Low ACTH, low cortisol.
This patient is on steroids for RA (hence the biannual bone density assessment). The anchor drug for RA is methotrexate which is the most commonly used DMARD. Other DMARDs include leflunomide, sulphasalazine and hydroxychloroquine. Corticosteroids given for RA will suppress the secretion of ACTH by the pituitary gland and as a result cause cortisol to become low.
An 18 year old woman with a bitemporal hemianopia, tiredness, hypoglycaemia and low BP and postural hypotension. What would their ACTH and cortisol tests show?
Low ACTH, low cortisol.
The bitemporal hemianopia suggests a pituitary adenoma compressing the optic chiasm. The patient presents with signs and symptoms of adrenal insufficiency indicating low cortisol. The cause is the pituitary adenoma (this is secondary adrenal insufficiency) leading to low ACTH.
A 43 year old woman who initially presented with a bilateral hemianopia & has gone on to develop Cushingoid signs. What would their ACTH and cortisol tests show?
High ACTH, high cortisol.
A pituitary adenoma here is secreting ACTH. This is Cushing’s disease responsible for most cases of Cushing’s syndrome. Hence, ACTH is high and so is cortisol.
A 55 year old man, whose abdominal CT shows an adrenal adenoma. What would their ACTH and cortisol tests show?
Low ACTH, high cortisol.
This is adrenal Cushing’s where an excess of cortisol is being produced by the adrenal gland adenoma. This excess cortisol suppresses ACTH production.
72 year old man with diabetes. He has been on insulin for 6 years. His daughter had noticed that he was increasingly vague. He was found unconscious. BP 160/90. Plasma urea, creatinine & electrolytes were normal. What is the most likely diagnosis?
Hypoglycaemia.
This patient has symptoms of hypoglycaemia, present when glucose drops
A 60 year old diabetic lady visits her GP complaining of tingling in her hands. This is worse at night. She describes numbness, and if there is feeling she describes tingling. This is in both hands only; not in her arms. What is the most likely diagnosis?

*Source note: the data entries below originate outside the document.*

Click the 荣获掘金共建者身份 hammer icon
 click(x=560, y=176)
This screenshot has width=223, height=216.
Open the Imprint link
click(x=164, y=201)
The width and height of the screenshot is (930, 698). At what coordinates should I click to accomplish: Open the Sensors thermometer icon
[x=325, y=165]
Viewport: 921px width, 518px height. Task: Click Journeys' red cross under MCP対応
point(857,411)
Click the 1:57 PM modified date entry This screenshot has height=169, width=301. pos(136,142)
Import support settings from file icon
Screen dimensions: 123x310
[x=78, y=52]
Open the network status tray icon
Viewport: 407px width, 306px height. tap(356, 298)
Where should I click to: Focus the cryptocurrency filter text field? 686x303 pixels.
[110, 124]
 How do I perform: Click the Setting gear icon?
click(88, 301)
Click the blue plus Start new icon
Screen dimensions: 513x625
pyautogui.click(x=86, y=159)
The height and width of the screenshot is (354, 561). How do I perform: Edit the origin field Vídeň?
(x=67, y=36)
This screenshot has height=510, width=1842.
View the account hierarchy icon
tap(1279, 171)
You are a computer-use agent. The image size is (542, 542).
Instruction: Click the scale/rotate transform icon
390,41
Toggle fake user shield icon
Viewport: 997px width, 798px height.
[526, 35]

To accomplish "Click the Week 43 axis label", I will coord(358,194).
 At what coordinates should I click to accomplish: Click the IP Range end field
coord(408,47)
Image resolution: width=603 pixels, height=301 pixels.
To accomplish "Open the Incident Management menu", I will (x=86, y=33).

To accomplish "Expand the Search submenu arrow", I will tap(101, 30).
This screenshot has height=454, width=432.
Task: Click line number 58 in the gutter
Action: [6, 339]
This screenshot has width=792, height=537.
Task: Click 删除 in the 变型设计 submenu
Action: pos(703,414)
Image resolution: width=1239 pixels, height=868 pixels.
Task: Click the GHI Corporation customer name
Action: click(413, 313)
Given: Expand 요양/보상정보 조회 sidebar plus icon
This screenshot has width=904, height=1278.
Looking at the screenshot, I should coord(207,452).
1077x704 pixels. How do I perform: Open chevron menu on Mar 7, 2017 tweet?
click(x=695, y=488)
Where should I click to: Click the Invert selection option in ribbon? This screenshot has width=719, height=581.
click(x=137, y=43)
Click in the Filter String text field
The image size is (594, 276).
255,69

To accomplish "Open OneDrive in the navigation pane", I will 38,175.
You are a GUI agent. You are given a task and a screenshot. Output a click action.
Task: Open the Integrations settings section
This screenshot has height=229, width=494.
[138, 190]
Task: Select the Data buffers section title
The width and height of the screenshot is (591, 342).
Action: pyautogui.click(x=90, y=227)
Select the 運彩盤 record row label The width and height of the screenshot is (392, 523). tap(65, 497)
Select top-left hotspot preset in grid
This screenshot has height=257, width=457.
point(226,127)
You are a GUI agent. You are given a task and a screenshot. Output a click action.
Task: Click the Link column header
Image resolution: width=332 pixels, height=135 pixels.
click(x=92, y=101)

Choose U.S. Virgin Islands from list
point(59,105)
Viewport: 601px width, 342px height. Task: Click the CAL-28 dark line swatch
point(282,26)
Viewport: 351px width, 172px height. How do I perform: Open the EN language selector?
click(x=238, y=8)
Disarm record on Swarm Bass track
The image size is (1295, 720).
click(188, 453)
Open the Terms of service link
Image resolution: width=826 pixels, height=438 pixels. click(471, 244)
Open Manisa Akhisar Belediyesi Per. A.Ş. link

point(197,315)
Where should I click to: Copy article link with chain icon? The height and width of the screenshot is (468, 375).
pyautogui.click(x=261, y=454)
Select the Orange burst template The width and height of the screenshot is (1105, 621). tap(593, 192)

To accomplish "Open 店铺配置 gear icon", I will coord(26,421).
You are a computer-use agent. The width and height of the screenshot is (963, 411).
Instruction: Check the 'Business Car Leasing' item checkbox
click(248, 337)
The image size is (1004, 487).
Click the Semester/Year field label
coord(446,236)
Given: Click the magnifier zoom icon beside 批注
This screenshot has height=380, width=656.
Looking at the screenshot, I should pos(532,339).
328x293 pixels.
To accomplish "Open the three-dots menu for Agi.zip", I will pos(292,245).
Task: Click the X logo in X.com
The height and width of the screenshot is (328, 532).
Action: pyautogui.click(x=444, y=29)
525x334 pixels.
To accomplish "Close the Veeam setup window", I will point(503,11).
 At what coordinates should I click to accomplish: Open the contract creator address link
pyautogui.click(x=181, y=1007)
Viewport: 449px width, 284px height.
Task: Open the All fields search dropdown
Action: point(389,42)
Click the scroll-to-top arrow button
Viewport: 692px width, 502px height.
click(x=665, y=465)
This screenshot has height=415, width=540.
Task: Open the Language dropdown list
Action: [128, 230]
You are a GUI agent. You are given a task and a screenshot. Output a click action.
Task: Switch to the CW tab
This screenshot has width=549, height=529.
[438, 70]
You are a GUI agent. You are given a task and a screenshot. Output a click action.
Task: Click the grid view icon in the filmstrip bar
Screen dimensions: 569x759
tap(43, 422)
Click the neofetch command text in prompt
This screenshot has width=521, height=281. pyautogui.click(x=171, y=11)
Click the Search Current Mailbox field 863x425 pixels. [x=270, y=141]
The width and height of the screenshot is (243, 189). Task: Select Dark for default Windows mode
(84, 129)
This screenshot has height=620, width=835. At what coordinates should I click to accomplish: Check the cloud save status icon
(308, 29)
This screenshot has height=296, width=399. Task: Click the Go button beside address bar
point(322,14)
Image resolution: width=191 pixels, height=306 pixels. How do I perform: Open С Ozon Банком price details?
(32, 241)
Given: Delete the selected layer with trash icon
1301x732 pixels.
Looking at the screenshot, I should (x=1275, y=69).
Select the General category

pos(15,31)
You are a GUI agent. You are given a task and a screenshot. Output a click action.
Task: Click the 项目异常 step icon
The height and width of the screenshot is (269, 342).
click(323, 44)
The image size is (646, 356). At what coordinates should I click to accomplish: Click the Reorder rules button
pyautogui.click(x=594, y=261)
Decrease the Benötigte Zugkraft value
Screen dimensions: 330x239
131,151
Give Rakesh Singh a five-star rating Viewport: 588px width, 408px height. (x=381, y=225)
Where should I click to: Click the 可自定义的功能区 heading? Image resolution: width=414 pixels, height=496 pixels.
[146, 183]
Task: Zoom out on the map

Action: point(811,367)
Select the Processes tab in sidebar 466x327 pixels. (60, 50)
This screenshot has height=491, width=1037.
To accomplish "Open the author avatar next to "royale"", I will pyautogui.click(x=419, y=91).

Symmetrical sensory polyneuropathy.
Diabetic neuropathy can be autonomic or peripheral. This is a case of diabetic peripheral sensory neuropathy. This is a microvascular complication of DM and is characterised by peripheral nerve dysfunction. The tingling this patient describes is a common complaint and loss of sensation typically occurs in a symmetrical ‘glove and stocking’ distribution. Patient’s may also describe a pain or unpleasant sensation which is prickling, burning or sticking. Examination should include peripheral pulses, reflexes and sensation to light touch, vibration (128Hz tuning fork), pinprick and proprioception. Any pain can be treated with medications like gabapentin.